Fundraising is NOT Fun!
by Brian Saber
Contrary to what Arthur C. Brooks of The New York Times declared in his March 29 Op-Ed “Why Fund-Raising is Fun” – fundraising generally isn’t fun and he does a huge disservice to the field saying it is. Fundraising can be incredibly rewarding, no doubt. As a frontline fundraiser my whole life, I have gotten huge satisfaction bringing important dollars to organizations that are doing incredibly important and impactful work. And it’s been wonderful to watch some people grow as donors over the years.

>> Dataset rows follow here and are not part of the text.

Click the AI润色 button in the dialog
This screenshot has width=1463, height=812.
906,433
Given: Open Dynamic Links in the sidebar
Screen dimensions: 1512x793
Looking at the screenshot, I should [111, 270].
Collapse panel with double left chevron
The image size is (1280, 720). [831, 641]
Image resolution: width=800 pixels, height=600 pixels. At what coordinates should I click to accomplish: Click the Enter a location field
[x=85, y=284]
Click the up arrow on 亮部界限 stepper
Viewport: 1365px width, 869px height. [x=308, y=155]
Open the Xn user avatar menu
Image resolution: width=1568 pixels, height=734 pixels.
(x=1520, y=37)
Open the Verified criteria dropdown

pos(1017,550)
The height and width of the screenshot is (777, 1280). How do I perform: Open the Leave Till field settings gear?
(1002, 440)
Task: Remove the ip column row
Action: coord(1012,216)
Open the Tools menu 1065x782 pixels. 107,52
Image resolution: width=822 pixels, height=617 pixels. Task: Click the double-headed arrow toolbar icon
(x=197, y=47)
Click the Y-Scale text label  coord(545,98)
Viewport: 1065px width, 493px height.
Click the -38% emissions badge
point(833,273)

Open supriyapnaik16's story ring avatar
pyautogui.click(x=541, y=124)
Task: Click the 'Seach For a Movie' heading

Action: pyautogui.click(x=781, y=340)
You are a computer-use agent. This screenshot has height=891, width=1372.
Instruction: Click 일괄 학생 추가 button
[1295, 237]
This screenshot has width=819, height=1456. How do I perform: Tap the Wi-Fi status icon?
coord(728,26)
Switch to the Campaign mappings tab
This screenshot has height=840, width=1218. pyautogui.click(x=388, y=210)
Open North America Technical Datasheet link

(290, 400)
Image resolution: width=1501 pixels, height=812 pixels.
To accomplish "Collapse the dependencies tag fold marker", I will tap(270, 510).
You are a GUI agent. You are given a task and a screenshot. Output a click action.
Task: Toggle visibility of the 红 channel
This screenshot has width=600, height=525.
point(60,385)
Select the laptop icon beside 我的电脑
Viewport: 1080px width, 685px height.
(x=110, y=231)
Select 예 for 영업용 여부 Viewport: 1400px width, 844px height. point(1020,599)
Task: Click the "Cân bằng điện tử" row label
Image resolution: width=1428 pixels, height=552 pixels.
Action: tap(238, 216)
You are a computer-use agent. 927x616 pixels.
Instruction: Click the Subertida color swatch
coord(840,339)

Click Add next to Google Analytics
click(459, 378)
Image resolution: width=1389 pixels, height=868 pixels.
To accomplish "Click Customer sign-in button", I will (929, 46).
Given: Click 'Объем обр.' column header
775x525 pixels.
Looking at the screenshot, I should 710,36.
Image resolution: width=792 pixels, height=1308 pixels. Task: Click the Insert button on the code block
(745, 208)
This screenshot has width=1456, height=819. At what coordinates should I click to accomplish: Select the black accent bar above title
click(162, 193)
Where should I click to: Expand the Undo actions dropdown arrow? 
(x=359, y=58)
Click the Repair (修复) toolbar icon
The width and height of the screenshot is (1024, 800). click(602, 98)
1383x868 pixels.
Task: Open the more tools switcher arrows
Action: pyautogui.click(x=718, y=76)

Fundraising can be fascinating. Getting to know people so well and understanding what makes them tick and what makes them give – or not! – is very interesting to me. I think we learn more about human nature when people talk about their money and how to spend it than when we talk about sex or anything else.
But fun? Fundraising for most of us doesn’t involve glamorous, high net worth donors. It doesn’t involve traveling to exotic parts of the world, learning from world-class scientists. It doesn’t involve being highly compensated. It doesn’t involve having all the necessary tools at our fingertips. For most of us, fundraising is very, very hard work that is barely acknowledged. And most of that work is spent helping our organizations make our June 30 or December 31 fiscal year budget. We’ve got programs that need to continue running and that will only happen if we make our numbers. We have the pressure of keeping our organizations going. If we don’t bring in the money, people get fired and no one gets the programs and services they need.
For most of us, fundraising isn’t some spiritual calling. We came to the non-profit world to make a difference. We found out we could be effective as fundraisers, and we agreed to do what is often the hardest, most thankless work in an organization. That doesn’t make us martyrs, but it does make us people who were willing to put aside certain levels of fulfillment in order to help the world be a better place.
That doesn’t mean we don’t feel fundraising can’t be rewarding or fascinating or whatever. But it simply isn’t fun. And saying it should be or could be is dismissive and denigrating to me and my countless peers in the field who get out there to fundraise every day. The reality of the non-profit world is there are tons of little-known organizations doing amazing work on a shoestring that need to raise annual fund dollars every day of the week to keep the organizations going.
There are tons of organizations putting on special events, sending out letters, asking for in-kind contributions, writing proposals. So instead of telling us it should be fun and making us feel bad if we feel we missed the party, how about acknowledging the hard work we do? That will resonate a lot more with me and my countless peers in the field.